I'm working on Crawler
which gets a list of domains and for every domain, counts number of urls on this page.
I use CrawlSpider
for this purpose but there is a problem.
When I start crawling, it seems to send multiple requests to multiple domains but after some time (one minute), it ends crawling one page (domain).
SETTINGS
CONCURRENT_REQUESTS = 100
CONCURRENT_REQUESTS_PER_DOMAIN = 3
REACTOR_THREADPOOL_MAXSIZE = 20
Here you can see how many urls has been scraped for particular domain:
AFTER 7 minutes - as you can see it aims only on first domain and forgot about others
If scrapy aims just on one domain at once, it logically slows down process. I would like to send requests to multiple domains in short time.

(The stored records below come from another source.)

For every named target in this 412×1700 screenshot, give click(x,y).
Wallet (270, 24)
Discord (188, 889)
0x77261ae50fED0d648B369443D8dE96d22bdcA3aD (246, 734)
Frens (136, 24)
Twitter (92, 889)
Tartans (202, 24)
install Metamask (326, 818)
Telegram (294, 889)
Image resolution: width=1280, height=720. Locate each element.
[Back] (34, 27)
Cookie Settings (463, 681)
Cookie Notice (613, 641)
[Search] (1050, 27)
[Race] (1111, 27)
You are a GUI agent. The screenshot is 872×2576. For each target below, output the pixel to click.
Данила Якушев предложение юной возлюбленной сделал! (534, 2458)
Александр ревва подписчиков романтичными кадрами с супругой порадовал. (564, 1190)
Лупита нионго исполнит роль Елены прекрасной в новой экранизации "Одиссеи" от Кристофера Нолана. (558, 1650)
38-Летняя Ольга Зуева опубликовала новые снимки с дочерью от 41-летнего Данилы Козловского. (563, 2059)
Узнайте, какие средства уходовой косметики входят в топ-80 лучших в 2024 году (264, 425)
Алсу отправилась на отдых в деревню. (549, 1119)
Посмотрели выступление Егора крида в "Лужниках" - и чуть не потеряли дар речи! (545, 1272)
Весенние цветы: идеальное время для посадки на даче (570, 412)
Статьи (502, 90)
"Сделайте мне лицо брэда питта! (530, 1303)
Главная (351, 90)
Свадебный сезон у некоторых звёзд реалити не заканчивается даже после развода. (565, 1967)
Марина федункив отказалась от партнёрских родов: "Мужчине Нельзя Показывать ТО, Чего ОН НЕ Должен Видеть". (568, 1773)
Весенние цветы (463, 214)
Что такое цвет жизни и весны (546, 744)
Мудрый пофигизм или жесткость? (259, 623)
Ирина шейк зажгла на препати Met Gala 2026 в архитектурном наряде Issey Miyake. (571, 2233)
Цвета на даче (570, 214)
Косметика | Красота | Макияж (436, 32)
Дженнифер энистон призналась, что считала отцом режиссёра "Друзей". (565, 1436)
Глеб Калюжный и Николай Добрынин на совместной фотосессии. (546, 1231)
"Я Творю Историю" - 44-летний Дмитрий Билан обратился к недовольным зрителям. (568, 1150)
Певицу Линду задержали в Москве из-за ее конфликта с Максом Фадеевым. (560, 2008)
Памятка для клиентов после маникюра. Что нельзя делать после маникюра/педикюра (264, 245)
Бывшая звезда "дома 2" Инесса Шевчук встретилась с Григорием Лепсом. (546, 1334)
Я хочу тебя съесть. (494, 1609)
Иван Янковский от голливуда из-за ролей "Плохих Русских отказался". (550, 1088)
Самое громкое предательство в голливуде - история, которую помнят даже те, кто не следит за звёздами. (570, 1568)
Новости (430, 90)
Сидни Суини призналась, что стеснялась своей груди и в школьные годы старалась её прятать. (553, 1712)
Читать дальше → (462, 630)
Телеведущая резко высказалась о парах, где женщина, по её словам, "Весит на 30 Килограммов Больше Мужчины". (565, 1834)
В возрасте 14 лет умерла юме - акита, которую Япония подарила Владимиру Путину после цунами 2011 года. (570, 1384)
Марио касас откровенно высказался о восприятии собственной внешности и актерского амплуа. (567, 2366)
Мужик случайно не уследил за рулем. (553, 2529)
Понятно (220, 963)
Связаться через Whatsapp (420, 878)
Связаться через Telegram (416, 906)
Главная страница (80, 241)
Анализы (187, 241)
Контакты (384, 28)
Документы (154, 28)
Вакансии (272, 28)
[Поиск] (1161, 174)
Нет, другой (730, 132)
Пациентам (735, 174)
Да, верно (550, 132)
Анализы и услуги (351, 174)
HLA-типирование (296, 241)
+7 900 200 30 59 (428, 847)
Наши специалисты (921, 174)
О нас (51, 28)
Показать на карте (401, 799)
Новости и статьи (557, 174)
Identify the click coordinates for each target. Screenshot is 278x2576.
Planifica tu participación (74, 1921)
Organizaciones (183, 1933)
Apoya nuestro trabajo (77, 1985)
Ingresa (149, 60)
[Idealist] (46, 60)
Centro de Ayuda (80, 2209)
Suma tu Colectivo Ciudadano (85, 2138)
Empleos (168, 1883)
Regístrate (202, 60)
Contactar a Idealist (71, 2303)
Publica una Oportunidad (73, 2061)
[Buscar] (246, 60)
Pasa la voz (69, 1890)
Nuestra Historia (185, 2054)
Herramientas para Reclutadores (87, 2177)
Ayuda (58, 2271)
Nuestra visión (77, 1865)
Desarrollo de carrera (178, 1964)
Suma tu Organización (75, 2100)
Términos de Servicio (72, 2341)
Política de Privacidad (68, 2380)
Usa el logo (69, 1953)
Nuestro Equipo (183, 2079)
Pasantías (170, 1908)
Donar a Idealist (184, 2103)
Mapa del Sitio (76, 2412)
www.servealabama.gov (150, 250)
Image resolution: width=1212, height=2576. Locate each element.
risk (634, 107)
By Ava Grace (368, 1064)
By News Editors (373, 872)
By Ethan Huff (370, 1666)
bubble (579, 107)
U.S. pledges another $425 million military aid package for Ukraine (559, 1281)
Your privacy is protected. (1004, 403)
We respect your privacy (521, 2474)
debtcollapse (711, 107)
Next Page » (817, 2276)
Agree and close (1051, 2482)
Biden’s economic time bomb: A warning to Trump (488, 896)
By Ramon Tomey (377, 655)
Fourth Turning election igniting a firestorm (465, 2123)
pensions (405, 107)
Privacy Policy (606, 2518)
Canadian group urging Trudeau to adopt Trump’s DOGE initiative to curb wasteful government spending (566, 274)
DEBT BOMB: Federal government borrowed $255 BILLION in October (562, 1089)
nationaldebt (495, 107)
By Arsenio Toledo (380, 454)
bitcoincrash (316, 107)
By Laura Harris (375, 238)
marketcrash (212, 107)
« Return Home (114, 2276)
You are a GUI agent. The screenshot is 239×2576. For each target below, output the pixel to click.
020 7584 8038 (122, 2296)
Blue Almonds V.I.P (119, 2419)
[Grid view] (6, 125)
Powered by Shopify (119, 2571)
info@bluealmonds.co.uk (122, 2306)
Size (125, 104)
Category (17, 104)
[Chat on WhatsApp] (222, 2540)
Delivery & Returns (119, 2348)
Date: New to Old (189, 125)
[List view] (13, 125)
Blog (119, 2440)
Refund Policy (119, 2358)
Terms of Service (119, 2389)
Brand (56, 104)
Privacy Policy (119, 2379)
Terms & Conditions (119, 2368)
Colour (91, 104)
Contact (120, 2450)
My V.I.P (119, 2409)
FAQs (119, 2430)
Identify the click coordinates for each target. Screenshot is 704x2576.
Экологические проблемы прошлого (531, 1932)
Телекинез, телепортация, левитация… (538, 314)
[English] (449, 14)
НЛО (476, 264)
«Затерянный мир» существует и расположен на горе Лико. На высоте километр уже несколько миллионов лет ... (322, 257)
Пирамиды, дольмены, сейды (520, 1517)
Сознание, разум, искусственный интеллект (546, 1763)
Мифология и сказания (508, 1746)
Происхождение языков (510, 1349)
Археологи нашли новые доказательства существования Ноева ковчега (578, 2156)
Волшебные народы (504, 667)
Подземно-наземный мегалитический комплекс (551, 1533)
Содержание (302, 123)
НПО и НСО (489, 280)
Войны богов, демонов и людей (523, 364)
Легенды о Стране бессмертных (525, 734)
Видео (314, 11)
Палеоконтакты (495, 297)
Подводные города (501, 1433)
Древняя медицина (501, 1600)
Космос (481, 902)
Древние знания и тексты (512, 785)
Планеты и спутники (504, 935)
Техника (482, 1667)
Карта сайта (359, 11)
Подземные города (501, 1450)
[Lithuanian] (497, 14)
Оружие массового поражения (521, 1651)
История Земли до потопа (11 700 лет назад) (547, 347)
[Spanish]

class MainSpider(CrawlSpider):
name = 'main_spider'
allowed_domains = []
rules = (
Rule(LinkExtractor(), callback='parse_item', follow=True, ),
)
def start_requests(self):
for d in Domain.objects.all():
self.allowed_domains.append(d.name)
yield scrapy.Request(d.main_url, callback=self.parse_item, meta={'domain': d})
def parse_start_url(self, response):
self.parse_item(response)
def parse_item(self, response):
d = response.meta['domain']
d.number_of_urls = d.number_of_urls + 1
d.save()
extractor = LinkExtractor(allow_domains=d.name)
links = extractor.extract_links(response)
for link in links:
yield scrapy.Request(link.url, callback=self.parse_item,meta={'domain': d})
It seems to focus only on the first domain until it doesn't scrape it all.